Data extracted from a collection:
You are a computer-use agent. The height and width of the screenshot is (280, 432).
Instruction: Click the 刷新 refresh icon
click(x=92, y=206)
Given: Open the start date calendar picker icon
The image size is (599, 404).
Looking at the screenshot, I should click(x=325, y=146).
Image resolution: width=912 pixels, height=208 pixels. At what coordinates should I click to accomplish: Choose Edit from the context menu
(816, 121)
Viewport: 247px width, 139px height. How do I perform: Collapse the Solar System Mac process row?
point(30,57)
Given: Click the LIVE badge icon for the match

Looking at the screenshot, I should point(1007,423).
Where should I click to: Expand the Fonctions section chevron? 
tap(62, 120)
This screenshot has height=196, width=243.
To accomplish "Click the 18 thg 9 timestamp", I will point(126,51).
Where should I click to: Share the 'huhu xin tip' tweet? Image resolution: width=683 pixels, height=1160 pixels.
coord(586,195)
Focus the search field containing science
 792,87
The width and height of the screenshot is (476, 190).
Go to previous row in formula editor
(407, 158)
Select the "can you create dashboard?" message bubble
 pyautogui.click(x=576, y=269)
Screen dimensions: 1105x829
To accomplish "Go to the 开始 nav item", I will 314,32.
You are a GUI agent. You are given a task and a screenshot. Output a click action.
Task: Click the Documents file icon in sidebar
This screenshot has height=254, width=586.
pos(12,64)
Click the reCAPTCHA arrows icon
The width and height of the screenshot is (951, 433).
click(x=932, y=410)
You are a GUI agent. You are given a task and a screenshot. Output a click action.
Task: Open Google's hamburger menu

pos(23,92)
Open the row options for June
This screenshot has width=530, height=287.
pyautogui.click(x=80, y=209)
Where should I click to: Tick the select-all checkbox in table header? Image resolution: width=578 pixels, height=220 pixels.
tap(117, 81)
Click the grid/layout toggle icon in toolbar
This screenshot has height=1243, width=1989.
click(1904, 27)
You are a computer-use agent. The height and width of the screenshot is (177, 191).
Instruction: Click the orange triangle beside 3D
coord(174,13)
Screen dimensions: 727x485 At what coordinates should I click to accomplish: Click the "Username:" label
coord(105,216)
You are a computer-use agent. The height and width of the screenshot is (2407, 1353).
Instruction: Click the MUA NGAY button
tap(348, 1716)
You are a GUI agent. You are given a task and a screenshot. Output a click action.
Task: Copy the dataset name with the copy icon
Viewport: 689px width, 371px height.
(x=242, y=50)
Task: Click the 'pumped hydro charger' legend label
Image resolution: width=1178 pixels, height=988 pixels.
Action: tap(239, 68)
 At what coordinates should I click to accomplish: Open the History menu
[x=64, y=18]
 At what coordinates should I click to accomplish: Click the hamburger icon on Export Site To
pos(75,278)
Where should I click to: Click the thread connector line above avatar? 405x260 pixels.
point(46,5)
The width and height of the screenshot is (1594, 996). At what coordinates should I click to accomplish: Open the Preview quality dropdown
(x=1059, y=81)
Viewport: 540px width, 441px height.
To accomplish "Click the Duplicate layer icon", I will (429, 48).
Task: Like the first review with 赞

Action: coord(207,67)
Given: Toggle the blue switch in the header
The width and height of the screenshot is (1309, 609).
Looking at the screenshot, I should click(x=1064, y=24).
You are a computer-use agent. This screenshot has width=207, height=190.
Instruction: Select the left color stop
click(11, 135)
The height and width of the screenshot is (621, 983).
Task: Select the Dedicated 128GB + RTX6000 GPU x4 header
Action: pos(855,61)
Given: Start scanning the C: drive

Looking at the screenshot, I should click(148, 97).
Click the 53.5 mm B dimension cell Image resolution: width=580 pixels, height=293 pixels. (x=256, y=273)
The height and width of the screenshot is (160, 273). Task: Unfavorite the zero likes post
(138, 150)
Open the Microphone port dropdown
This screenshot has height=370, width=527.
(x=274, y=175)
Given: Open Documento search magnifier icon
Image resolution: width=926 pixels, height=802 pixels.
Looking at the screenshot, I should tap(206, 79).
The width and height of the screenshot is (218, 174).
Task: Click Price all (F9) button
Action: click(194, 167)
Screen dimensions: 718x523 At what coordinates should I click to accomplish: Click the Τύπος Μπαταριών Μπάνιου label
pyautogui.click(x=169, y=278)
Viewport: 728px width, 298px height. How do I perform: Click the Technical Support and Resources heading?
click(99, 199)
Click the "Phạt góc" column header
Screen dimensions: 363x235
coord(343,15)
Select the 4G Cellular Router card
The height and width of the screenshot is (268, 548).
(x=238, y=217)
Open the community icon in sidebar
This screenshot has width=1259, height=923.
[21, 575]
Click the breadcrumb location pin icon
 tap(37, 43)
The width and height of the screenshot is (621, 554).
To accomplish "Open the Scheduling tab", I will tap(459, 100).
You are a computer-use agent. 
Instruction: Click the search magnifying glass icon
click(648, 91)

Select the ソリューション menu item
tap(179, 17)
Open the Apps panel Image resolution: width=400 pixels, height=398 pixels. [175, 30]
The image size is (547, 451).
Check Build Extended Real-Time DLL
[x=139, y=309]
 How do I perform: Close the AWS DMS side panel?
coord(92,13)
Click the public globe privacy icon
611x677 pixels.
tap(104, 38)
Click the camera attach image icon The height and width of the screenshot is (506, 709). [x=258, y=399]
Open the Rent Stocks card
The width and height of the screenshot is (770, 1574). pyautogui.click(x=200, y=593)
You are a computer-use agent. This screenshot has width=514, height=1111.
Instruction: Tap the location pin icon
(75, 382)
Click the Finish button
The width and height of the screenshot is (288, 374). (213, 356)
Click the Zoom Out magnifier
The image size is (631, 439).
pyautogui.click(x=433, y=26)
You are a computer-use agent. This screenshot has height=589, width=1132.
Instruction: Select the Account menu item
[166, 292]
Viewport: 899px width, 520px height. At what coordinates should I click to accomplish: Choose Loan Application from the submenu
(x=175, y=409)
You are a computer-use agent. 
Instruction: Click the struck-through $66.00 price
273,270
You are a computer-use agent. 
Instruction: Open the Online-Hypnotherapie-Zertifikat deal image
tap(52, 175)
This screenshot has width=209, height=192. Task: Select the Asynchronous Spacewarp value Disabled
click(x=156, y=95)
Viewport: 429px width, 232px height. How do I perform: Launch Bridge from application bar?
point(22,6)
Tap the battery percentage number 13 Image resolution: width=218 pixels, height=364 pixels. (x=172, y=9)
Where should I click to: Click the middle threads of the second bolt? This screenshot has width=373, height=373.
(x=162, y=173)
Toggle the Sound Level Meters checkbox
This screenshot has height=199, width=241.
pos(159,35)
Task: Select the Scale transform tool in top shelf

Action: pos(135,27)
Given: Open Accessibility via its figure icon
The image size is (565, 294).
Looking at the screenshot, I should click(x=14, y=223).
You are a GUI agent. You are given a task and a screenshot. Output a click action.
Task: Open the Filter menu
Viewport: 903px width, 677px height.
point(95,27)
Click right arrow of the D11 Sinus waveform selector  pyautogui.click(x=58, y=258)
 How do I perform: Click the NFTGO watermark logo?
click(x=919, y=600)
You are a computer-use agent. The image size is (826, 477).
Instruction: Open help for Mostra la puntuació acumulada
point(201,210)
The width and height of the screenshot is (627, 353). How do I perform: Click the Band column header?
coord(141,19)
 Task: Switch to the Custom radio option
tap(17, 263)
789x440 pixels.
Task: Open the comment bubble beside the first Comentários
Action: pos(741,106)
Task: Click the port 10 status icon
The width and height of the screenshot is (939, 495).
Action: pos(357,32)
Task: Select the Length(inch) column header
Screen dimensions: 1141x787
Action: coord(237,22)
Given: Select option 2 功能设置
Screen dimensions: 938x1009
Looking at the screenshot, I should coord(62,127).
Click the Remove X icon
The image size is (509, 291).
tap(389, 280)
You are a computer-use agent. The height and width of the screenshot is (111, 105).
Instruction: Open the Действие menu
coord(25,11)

**What the exercise asks**
Determine how many lines of the records contain the word "computer". Reply with the number by itself.

**Result of the exercise**
11